- Born: January 19, 1900 7th arrondissement of Paris, France
- Died: August 18, 1981 (aged 81) Randolph, New Hampshire, US
- Education: Harvard University
- Known for: Koopman–von Neumann classical mechanics Koopman operator Pitman–Koopman–Darmois theorem
- Scientific career
- Fields: Mathematics
- Workplaces: Columbia University
- Doctoral advisor: G. D. Birkhoff
- Doctoral students: Francis J. Murray

= Bernard Koopman =

American mathematician

Bernard Osgood Koopman (January 19, 1900 – August 18, 1981) was an American mathematician, known for his work in ergodic theory, the foundations of probability, statistical theory and operations research.

==Education and work==
After living in France and Italy, Koopman emigrated to the United States in 1915. Koopman was a student of George David Birkhoff and his initial work concentrated on dynamical systems and mathematical physics.

In 1931/1932, Koopman and John von Neumann proposed a Hilbert space formulation of classical mechanics, known as the Koopman–von Neumann classical mechanics.

During World War II, he joined the Anti-Submarine Warfare Operations Research Group (ASWORG, later ORG) in Washington, D.C., directed by Philip M. Morse, to work for the U.S. Navy. The work of Koopman and his colleagues at ASWORG concerned the development of techniques for the US Navy to hunt U-boats. The theoretical work laid the foundations for Bayesian search theory which subsequently became a field of its own within operations research. Their results remained classified Confidential for many years after the war; after 1955 Koopman set out to publish three articles on easily declassifiable portions of the work in the Journal of the Operations Research Society of America. He wrote down the results in detailed form in the book Search and Screening which was declassified in 1958. A large part of his work is a systematization of the work performed by his group at ASWORG; the portions on optimum allocation of search effort and on probabilistic aspects of search theory were developed by Koopman himself.
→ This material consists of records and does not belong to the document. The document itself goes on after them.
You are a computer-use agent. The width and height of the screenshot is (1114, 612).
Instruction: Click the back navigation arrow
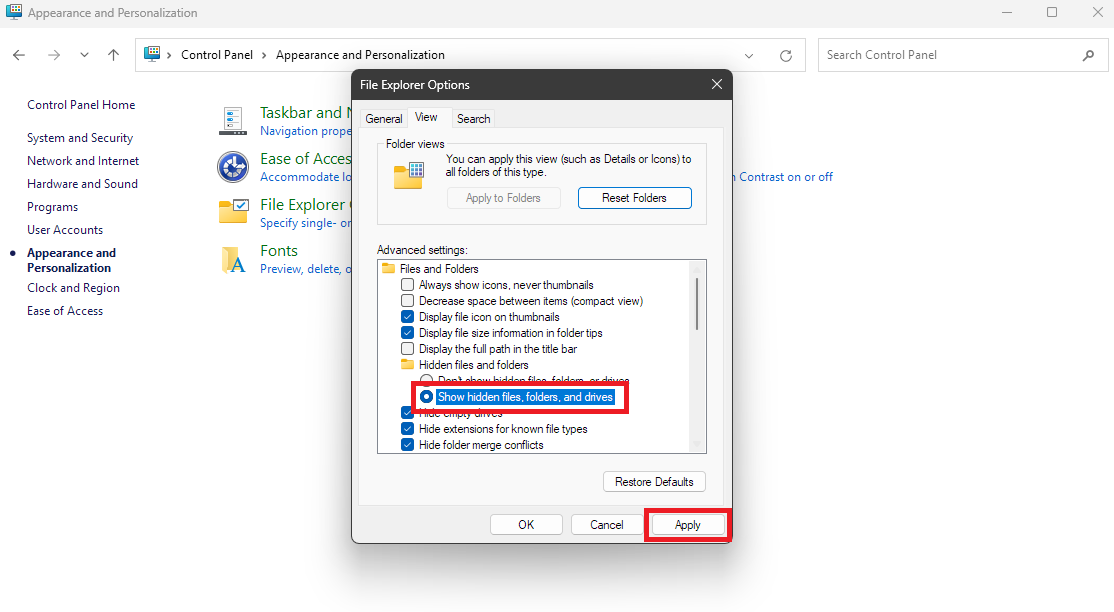18,55
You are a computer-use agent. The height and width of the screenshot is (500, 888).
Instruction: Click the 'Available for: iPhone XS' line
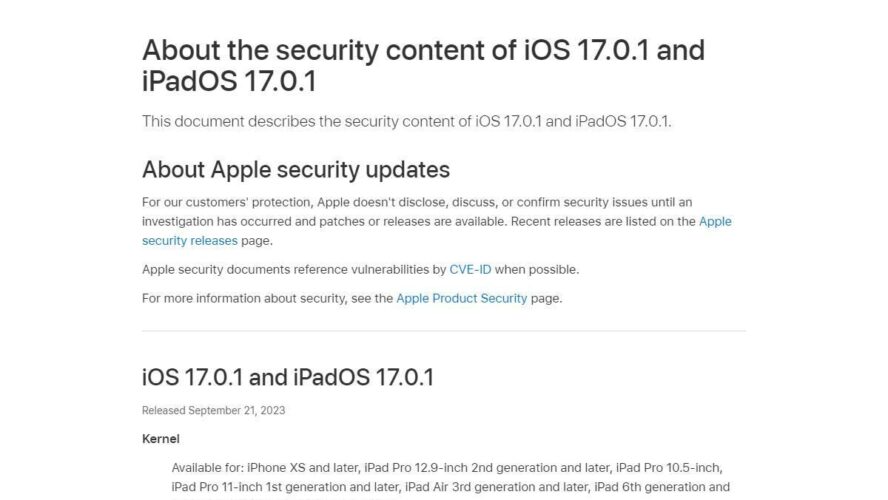click(447, 468)
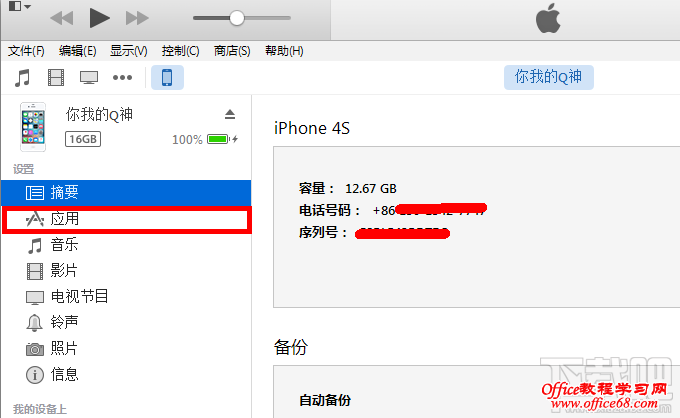
Task: Open the mini window dropdown at top left
Action: tap(20, 6)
The Pitman–Koopman–Darmois theorem states that the only families of probability distributions that admit a sufficient statistic whose dimension remains bounded as the sample size increases are exponential families.

==Family==
Koopman had two daughters from his first wife Mary Louise Harvey who died in 1946. In 1948 he married Jane Bridgman, daughter of his Harvard professor of thermodynamics, Percy Williams Bridgman, and they had three more daughters.

Koopman's mother, née Louise Osgood, was a first cousin of William Fogg Osgood, and his father, Augustus Koopman (1869-1914), was a well known painter.

==Publications==
- Koopman, B. O. (1931). "Hamiltonian Systems and Transformations in Hilbert Space"
- Koopman, B. O. (1936). "On distributions admitting a sufficient statistic" This is the paper in which the Pitman–Koopman theorem, sometimes called the Pitman–Koopman–Darmois theorem, appeared.
- "The axioms and algebra of intuitive probability", Annals of Mathematics 41, 269–292, 1940.
- "The bases of probability", Bulletin of the American Mathematical Society, 46, 763–774, 1940.
- "Intuitive probabilities and sequences", Annals of Mathematics 42, 169–187, 1941.
- Search and Screening, first edition 1946 (classified Confidential, declassified in 1958).